In our comparison series, $\sum_{n=1}^{\infty} \frac{1}{n^4}$, the 'p' value is 4. Since $4$ is greater than $1$ ($4 > 1$), this p-series **converges**. Because $\sum_{n=1}^{\infty} \frac{1}{n^4}$ converges, then $3$ times that series ($3 \sum_{n=1}^{\infty} \frac{1}{n^4}$) also converges.
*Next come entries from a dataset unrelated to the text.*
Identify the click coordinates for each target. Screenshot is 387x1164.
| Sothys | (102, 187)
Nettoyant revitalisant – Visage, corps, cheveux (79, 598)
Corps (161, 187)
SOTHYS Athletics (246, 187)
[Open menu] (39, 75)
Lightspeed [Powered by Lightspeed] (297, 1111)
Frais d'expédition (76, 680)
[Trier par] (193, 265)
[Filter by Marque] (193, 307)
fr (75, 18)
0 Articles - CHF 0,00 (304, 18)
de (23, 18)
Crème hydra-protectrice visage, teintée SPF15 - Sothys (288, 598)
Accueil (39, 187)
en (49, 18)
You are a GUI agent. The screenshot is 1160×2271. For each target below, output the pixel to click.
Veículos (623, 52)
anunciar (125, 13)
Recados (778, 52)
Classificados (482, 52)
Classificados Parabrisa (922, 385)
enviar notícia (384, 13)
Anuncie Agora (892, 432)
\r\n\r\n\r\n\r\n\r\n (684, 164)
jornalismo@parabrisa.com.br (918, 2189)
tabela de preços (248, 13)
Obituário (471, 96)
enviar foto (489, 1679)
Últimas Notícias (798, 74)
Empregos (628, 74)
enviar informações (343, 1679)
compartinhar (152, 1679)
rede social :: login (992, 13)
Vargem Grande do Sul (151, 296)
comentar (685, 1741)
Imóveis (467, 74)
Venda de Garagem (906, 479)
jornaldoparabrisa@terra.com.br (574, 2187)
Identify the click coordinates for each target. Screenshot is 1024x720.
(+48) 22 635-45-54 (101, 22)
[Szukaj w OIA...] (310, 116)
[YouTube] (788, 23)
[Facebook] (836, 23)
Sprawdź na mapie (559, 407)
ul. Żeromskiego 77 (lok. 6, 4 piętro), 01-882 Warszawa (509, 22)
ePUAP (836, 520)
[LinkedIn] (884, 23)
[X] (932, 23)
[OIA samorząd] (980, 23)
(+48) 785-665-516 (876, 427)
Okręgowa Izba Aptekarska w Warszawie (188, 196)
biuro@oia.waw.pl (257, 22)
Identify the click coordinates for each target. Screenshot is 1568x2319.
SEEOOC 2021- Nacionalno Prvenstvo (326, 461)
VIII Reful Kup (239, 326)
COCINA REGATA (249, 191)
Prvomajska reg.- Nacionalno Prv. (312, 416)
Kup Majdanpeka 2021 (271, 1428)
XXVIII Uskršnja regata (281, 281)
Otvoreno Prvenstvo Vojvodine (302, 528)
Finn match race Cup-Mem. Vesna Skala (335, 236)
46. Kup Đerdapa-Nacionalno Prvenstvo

Finally, we use the Comparison Test! Since every term of our original series is smaller than or equal to the terms of a series that we know converges (our comparison series $\sum_{n=1}^{\infty} \frac{3}{n^4}$), then our original series must also converge.

Alternative answer

Answer: The series $\sum_{n=1}^{\infty} \frac{2+\sin (n)}{n^{4}}$ converges.

Explain
This is a question about **series convergence using the Comparison Test**. The solving step is:

First, we need to understand the terms of our series, which are $a_n = \frac{2+\sin (n)}{n^{4}}$.
We know that the value of $\sin(n)$ is always between -1 and 1. That means:
$-1 \le \sin(n) \le 1$

Now, let's look at the numerator of our series, which is $2+\sin(n)$. If we add 2 to all parts of our inequality:
$2 - 1 \le 2 + \sin(n) \le 2 + 1$
$1 \le 2 + \sin(n) \le 3$

So, the numerator $2+\sin(n)$ is always between 1 and 3.
Now, let's put this back into our fraction. Since $n^4$ is always positive for $n \ge 1$, we can divide by $n^4$ without changing the direction of the inequalities:
$\frac{1}{n^{4}} \le \frac{2+\sin (n)}{n^{4}} \le \frac{3}{n^{4}}$

To use the Comparison Test to show our series converges, we need to find a series that is *bigger* than ours but still converges. The inequality tells us that $\frac{2+\sin (n)}{n^{4}}$ is always less than or equal to $\frac{3}{n^{4}}$.

So, let's use $\sum_{n=1}^{\infty} \frac{3}{n^{4}}$ as our comparison series.
We can write this as $3 \sum_{n=1}^{\infty} \frac{1}{n^{4}}$.
This is a special kind of series called a **p-series**, which has the form $\sum_{n=1}^{\infty} \frac{1}{n^p}$.
For our comparison series, $p=4$.
We learned that a p-series converges if $p > 1$. Since our $p=4$ (and $4 > 1$), the series $\sum_{n=1}^{\infty} \frac{1}{n^{4}}$ converges.
And if we multiply a convergent series by a constant (like 3), it still converges. So, the comparison series $\sum_{n=1}^{\infty} \frac{3}{n^{4}}$ converges.

Finally, by the Comparison Test, since $0 \le \frac{2+\sin (n)}{n^{4}} \le \frac{3}{n^{4}}$ and the series $\sum_{n=1}^{\infty} \frac{3}{n^{4}}$ converges, our original series $\sum_{n=1}^{\infty} \frac{2+\sin (n)}{n^{4}}$ must also converge!